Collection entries
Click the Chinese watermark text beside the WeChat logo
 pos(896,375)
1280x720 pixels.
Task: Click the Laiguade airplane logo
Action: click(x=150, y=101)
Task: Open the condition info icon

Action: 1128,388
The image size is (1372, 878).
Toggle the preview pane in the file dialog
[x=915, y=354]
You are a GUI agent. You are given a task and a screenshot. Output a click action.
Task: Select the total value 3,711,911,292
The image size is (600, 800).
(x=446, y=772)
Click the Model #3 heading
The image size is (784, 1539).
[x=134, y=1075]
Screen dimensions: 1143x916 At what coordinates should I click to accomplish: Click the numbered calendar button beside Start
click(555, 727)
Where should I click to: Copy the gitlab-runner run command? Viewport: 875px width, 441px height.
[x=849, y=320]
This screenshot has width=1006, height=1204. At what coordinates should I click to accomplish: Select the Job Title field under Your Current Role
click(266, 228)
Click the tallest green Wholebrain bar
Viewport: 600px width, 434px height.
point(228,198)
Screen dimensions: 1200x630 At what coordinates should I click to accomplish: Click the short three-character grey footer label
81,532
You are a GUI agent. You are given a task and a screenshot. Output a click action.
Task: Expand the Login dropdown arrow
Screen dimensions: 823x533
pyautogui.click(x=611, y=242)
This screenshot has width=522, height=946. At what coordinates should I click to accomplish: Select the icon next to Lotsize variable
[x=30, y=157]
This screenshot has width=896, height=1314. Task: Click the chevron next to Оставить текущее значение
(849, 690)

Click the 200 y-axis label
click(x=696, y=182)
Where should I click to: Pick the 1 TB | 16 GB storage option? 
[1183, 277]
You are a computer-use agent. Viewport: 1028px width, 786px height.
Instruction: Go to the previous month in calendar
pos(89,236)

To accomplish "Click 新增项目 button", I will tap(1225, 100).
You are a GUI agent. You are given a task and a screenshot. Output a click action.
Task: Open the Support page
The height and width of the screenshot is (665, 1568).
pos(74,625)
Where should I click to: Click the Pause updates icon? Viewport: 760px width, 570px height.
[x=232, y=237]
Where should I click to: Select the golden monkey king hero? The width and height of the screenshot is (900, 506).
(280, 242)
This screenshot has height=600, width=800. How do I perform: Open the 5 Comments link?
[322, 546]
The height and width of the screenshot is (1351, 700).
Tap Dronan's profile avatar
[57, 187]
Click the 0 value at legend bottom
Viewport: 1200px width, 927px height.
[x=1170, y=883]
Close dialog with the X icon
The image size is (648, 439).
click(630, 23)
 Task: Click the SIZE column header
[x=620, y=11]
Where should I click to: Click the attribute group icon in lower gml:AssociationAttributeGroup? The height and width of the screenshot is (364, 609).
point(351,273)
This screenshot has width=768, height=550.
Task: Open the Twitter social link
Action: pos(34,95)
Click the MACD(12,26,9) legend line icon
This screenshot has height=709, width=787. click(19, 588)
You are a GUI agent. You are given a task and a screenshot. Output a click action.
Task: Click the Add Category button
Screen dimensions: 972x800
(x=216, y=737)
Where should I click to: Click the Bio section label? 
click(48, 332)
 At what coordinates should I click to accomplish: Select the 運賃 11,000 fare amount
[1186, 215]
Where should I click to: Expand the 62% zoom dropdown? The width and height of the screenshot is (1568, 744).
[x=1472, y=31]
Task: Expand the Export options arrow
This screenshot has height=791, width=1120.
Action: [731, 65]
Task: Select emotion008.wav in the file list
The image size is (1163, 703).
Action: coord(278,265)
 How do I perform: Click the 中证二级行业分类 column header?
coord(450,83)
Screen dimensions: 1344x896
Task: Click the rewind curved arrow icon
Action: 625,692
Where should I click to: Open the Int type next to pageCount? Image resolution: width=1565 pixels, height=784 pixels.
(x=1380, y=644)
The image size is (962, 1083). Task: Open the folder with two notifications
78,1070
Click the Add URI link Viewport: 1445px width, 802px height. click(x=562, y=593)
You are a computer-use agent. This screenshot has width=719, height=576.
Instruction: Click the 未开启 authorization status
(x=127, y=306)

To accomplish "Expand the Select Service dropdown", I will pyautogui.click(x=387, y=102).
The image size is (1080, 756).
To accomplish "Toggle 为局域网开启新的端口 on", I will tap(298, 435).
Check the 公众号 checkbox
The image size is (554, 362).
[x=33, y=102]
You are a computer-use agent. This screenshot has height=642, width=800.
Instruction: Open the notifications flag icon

:: PROBLEM REQUIREMENTS ::
What you return should match the entries above exactly.

:: ANSWER TO THE EXERCISE ::
Click the Chinese watermark text beside the WeChat logo
 pos(896,375)
1280x720 pixels.
Task: Click the Laiguade airplane logo
Action: click(x=150, y=101)
Task: Open the condition info icon

Action: 1128,388
The image size is (1372, 878).
Toggle the preview pane in the file dialog
[x=915, y=354]
You are a GUI agent. You are given a task and a screenshot. Output a click action.
Task: Select the total value 3,711,911,292
The image size is (600, 800).
(x=446, y=772)
Click the Model #3 heading
The image size is (784, 1539).
[x=134, y=1075]
Screen dimensions: 1143x916 At what coordinates should I click to accomplish: Click the numbered calendar button beside Start
click(555, 727)
Where should I click to: Copy the gitlab-runner run command? Viewport: 875px width, 441px height.
[x=849, y=320]
This screenshot has width=1006, height=1204. At what coordinates should I click to accomplish: Select the Job Title field under Your Current Role
click(266, 228)
Click the tallest green Wholebrain bar
Viewport: 600px width, 434px height.
point(228,198)
Screen dimensions: 1200x630 At what coordinates should I click to accomplish: Click the short three-character grey footer label
81,532
You are a GUI agent. You are given a task and a screenshot. Output a click action.
Task: Expand the Login dropdown arrow
Screen dimensions: 823x533
pyautogui.click(x=611, y=242)
This screenshot has width=522, height=946. At what coordinates should I click to accomplish: Select the icon next to Lotsize variable
[x=30, y=157]
This screenshot has width=896, height=1314. Task: Click the chevron next to Оставить текущее значение
(849, 690)

Click the 200 y-axis label
click(x=696, y=182)
Where should I click to: Pick the 1 TB | 16 GB storage option? 
[1183, 277]
You are a computer-use agent. Viewport: 1028px width, 786px height.
Instruction: Go to the previous month in calendar
pos(89,236)

To accomplish "Click 新增项目 button", I will tap(1225, 100).
You are a GUI agent. You are given a task and a screenshot. Output a click action.
Task: Open the Support page
The height and width of the screenshot is (665, 1568).
pos(74,625)
Where should I click to: Click the Pause updates icon? Viewport: 760px width, 570px height.
[x=232, y=237]
Where should I click to: Select the golden monkey king hero? The width and height of the screenshot is (900, 506).
(280, 242)
This screenshot has height=600, width=800. How do I perform: Open the 5 Comments link?
[322, 546]
The height and width of the screenshot is (1351, 700).
Tap Dronan's profile avatar
[57, 187]
Click the 0 value at legend bottom
Viewport: 1200px width, 927px height.
[x=1170, y=883]
Close dialog with the X icon
The image size is (648, 439).
click(630, 23)
 Task: Click the SIZE column header
[x=620, y=11]
Where should I click to: Click the attribute group icon in lower gml:AssociationAttributeGroup? The height and width of the screenshot is (364, 609).
point(351,273)
This screenshot has width=768, height=550.
Task: Open the Twitter social link
Action: pos(34,95)
Click the MACD(12,26,9) legend line icon
This screenshot has height=709, width=787. click(19, 588)
You are a GUI agent. You are given a task and a screenshot. Output a click action.
Task: Click the Add Category button
Screen dimensions: 972x800
(x=216, y=737)
Where should I click to: Click the Bio section label? 
click(48, 332)
 At what coordinates should I click to accomplish: Select the 運賃 11,000 fare amount
[1186, 215]
Where should I click to: Expand the 62% zoom dropdown? The width and height of the screenshot is (1568, 744).
[x=1472, y=31]
Task: Expand the Export options arrow
This screenshot has height=791, width=1120.
Action: [731, 65]
Task: Select emotion008.wav in the file list
The image size is (1163, 703).
Action: coord(278,265)
 How do I perform: Click the 中证二级行业分类 column header?
coord(450,83)
Screen dimensions: 1344x896
Task: Click the rewind curved arrow icon
Action: 625,692
Where should I click to: Open the Int type next to pageCount? Image resolution: width=1565 pixels, height=784 pixels.
(x=1380, y=644)
The image size is (962, 1083). Task: Open the folder with two notifications
78,1070
Click the Add URI link Viewport: 1445px width, 802px height. click(x=562, y=593)
You are a computer-use agent. This screenshot has width=719, height=576.
Instruction: Click the 未开启 authorization status
(x=127, y=306)

To accomplish "Expand the Select Service dropdown", I will pyautogui.click(x=387, y=102).
The image size is (1080, 756).
To accomplish "Toggle 为局域网开启新的端口 on", I will tap(298, 435).
Check the 公众号 checkbox
The image size is (554, 362).
[x=33, y=102]
You are a computer-use agent. This screenshot has height=642, width=800.
Instruction: Open the notifications flag icon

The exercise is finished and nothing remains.